*** Opening Extracted data ***

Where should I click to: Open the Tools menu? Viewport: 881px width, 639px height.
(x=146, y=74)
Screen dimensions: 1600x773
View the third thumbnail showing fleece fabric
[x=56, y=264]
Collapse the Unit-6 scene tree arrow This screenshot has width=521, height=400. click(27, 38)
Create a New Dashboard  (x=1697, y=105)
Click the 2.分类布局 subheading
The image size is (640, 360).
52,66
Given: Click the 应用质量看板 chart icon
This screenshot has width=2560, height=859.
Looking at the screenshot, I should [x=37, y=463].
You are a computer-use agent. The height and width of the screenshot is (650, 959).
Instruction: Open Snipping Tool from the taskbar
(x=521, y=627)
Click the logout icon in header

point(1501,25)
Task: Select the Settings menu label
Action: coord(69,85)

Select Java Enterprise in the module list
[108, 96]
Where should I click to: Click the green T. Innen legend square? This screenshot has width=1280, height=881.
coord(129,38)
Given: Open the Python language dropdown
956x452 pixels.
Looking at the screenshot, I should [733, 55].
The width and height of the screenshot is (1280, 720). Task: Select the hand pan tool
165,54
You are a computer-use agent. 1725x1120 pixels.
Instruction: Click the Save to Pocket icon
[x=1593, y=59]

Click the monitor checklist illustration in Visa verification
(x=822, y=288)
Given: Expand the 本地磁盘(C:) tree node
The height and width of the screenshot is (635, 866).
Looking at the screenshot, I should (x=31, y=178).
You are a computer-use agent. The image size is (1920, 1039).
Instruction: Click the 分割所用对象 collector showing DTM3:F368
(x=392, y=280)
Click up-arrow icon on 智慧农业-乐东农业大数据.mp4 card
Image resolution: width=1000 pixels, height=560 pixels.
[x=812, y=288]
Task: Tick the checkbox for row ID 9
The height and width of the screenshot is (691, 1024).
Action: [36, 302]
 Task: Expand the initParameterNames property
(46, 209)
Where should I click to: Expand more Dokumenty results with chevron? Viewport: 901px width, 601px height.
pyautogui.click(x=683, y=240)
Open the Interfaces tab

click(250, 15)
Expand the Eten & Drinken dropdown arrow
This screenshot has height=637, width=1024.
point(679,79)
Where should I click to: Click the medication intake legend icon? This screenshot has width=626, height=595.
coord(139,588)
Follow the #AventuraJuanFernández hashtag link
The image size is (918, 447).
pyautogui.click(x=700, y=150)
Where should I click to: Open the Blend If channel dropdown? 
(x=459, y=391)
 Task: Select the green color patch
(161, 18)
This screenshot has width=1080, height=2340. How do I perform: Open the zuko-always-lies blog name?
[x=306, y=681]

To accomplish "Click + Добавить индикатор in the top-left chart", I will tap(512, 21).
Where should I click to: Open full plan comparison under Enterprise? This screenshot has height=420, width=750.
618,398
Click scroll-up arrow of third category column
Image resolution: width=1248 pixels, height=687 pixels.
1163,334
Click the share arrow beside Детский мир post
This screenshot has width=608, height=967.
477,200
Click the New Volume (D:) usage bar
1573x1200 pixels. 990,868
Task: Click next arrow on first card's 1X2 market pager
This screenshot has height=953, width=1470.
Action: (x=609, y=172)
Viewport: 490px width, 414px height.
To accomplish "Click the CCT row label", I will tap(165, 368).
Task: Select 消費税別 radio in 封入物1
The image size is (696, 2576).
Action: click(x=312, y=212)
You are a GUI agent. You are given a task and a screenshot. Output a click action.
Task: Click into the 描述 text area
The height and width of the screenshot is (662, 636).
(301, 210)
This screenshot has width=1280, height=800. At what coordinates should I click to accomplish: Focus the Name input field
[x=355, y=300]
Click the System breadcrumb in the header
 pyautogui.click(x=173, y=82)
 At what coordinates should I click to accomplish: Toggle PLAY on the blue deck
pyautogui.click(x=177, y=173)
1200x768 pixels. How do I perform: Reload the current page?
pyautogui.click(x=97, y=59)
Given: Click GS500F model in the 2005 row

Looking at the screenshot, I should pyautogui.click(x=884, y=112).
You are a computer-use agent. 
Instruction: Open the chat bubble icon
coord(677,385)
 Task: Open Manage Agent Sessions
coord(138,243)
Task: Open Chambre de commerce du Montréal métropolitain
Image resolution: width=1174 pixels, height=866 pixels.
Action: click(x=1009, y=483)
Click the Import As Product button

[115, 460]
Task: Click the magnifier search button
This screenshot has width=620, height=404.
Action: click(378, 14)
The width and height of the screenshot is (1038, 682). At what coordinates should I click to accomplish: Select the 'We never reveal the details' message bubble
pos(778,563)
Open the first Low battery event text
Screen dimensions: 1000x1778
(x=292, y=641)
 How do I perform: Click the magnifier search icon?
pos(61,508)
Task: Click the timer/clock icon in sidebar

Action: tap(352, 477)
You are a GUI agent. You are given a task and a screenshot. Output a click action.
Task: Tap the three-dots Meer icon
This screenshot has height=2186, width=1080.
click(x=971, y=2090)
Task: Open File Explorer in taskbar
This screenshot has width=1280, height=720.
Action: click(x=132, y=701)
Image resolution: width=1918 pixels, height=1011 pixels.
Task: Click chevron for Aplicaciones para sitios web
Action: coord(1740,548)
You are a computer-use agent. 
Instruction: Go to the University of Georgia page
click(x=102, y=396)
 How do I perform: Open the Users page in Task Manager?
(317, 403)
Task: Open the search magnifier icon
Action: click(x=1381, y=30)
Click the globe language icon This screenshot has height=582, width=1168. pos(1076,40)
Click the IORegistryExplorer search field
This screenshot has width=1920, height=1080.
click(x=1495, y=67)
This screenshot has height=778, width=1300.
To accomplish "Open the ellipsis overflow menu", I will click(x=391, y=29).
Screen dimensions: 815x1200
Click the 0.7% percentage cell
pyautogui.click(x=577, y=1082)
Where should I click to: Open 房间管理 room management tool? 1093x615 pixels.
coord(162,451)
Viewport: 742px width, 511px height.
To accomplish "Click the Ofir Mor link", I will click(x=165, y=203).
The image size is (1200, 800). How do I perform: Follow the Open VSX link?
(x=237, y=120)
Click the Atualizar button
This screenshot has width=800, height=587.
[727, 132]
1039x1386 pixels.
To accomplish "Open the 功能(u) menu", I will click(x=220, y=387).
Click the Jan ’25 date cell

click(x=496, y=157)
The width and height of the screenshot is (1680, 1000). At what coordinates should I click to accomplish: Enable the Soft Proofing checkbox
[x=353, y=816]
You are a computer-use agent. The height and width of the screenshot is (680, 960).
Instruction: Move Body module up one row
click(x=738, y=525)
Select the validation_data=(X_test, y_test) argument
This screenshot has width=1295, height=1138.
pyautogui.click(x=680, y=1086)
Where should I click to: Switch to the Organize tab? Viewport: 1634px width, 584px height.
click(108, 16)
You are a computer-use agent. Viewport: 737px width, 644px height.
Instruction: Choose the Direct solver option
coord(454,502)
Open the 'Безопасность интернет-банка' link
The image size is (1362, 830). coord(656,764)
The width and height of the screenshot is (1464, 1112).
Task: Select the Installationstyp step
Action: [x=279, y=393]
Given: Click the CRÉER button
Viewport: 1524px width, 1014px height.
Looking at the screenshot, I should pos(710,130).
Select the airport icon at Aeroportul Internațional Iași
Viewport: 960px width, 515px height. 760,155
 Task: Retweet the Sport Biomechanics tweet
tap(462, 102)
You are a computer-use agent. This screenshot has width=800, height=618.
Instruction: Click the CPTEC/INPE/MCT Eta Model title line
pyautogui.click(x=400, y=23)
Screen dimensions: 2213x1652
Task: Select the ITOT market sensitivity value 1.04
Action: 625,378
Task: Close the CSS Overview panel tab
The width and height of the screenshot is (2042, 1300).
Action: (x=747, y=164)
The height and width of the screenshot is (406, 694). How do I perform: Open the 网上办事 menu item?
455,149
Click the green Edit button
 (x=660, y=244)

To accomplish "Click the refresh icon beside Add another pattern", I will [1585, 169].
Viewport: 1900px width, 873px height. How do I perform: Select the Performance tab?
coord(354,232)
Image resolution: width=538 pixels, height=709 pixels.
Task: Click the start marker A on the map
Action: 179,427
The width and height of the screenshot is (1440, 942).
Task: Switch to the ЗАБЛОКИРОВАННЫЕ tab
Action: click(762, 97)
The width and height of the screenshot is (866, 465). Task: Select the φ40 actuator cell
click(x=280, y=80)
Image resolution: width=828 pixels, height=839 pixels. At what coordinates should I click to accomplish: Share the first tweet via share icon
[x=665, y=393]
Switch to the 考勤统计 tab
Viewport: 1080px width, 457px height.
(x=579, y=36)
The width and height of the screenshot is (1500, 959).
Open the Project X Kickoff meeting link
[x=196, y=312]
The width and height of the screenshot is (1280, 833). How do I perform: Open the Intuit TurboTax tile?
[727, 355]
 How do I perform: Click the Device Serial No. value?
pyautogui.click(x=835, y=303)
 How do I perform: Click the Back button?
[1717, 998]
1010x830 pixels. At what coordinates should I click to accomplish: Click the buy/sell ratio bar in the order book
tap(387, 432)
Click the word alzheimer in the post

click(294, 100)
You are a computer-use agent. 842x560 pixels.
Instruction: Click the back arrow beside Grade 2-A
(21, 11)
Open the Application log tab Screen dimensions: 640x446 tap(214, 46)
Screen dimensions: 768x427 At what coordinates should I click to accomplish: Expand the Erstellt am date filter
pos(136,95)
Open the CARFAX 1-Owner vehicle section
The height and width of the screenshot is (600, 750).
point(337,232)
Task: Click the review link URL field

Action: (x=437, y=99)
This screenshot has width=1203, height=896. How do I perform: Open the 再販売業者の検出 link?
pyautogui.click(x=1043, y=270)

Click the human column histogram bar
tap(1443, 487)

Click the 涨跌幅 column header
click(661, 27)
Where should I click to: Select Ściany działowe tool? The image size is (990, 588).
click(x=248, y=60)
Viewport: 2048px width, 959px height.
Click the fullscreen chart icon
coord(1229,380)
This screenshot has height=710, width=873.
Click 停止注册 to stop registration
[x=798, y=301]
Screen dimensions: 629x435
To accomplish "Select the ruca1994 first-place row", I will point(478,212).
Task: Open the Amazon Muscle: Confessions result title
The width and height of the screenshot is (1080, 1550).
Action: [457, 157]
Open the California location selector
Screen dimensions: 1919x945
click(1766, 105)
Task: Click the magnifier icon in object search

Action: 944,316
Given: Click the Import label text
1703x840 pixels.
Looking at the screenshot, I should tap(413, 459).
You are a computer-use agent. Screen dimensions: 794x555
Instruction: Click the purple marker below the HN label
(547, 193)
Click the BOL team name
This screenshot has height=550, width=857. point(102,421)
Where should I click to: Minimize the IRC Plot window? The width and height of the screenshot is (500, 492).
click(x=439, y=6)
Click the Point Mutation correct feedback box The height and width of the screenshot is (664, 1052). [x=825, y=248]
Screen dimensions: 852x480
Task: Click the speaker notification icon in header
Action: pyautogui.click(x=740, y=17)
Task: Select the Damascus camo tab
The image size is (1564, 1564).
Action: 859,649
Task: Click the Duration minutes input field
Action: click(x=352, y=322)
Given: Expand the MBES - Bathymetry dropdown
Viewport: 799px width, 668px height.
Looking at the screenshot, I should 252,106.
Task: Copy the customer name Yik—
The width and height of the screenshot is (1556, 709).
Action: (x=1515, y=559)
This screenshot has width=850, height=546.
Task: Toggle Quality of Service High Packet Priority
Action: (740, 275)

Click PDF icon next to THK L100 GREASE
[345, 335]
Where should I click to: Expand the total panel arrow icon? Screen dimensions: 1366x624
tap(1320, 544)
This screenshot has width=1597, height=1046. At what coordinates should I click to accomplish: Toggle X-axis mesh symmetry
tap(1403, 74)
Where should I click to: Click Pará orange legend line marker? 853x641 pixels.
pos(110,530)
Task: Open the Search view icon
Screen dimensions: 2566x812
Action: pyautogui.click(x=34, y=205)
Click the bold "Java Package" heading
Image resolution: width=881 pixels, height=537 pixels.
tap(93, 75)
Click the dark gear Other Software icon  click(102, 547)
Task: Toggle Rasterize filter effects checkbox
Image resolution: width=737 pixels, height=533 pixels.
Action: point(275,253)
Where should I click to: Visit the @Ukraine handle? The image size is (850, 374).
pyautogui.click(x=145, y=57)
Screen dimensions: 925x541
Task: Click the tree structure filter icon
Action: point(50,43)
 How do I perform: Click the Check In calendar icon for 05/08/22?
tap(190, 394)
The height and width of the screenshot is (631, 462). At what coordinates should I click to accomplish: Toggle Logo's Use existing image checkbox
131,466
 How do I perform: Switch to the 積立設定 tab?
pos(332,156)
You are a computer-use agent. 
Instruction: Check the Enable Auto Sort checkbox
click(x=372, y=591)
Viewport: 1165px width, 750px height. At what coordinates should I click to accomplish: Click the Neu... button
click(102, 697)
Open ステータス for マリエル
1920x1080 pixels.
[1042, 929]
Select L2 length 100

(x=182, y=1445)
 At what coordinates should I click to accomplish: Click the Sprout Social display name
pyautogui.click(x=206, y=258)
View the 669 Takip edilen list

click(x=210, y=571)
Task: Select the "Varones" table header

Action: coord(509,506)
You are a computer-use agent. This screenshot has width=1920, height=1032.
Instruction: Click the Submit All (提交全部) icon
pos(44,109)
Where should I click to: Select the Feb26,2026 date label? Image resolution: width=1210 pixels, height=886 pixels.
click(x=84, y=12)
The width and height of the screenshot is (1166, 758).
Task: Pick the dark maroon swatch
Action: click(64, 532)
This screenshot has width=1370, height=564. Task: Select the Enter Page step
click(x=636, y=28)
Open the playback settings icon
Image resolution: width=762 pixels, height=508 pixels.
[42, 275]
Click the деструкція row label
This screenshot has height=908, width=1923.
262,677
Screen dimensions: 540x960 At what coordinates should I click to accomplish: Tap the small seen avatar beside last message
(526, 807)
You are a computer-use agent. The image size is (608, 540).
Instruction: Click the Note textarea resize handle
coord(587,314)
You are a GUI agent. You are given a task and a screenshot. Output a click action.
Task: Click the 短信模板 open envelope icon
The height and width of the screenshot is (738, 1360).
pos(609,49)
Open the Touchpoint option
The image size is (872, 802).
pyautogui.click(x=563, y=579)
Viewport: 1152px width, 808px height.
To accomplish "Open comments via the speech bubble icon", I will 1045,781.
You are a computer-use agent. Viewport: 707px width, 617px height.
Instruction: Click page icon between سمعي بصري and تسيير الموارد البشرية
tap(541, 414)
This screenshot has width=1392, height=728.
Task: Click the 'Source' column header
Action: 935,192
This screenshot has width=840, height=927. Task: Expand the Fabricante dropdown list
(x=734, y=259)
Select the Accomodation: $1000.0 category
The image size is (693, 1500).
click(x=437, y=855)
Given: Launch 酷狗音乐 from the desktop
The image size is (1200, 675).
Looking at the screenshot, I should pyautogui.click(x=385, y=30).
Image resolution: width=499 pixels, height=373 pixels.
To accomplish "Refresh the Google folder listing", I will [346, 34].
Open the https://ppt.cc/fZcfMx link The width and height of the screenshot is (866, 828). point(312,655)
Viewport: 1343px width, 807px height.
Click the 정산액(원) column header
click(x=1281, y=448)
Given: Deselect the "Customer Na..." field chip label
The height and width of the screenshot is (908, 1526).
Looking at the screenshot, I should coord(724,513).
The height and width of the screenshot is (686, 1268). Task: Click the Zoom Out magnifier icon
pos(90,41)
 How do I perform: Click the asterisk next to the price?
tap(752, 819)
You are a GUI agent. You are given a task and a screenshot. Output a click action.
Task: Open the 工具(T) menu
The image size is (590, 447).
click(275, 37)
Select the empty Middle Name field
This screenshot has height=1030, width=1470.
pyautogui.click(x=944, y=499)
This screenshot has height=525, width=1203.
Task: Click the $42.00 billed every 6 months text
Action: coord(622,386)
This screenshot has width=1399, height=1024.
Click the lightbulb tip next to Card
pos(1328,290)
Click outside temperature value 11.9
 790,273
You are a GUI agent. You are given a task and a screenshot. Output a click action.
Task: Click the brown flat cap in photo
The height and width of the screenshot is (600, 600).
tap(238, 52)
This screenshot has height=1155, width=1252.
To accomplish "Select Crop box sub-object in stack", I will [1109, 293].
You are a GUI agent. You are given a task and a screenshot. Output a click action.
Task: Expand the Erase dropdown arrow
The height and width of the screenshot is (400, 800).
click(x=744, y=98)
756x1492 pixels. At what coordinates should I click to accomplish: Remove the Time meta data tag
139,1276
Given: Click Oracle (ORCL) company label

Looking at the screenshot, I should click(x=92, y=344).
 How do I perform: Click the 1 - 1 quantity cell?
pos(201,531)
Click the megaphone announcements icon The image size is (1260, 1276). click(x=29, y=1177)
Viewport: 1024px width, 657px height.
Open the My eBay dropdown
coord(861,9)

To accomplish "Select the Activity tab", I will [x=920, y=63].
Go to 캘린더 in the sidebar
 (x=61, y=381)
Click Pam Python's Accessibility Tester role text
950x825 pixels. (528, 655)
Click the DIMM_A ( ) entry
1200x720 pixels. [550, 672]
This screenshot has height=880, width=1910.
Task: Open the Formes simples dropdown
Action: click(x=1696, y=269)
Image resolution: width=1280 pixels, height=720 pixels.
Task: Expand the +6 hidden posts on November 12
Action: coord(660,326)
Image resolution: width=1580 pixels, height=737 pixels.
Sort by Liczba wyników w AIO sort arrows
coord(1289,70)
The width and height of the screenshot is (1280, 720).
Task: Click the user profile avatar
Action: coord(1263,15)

*** Closing Extracted data ***

▶ Work instructions: This exercise calls for the lines from the one holding "Click Pam Python's" through the end of the entries, transcribed exactly and with nothing more.

▶ Response to the task:
Click Pam Python's Accessibility Tester role text
950x825 pixels. (528, 655)
Click the DIMM_A ( ) entry
1200x720 pixels. [550, 672]
This screenshot has height=880, width=1910.
Task: Open the Formes simples dropdown
Action: click(x=1696, y=269)
Image resolution: width=1280 pixels, height=720 pixels.
Task: Expand the +6 hidden posts on November 12
Action: coord(660,326)
Image resolution: width=1580 pixels, height=737 pixels.
Sort by Liczba wyników w AIO sort arrows
coord(1289,70)
The width and height of the screenshot is (1280, 720).
Task: Click the user profile avatar
Action: coord(1263,15)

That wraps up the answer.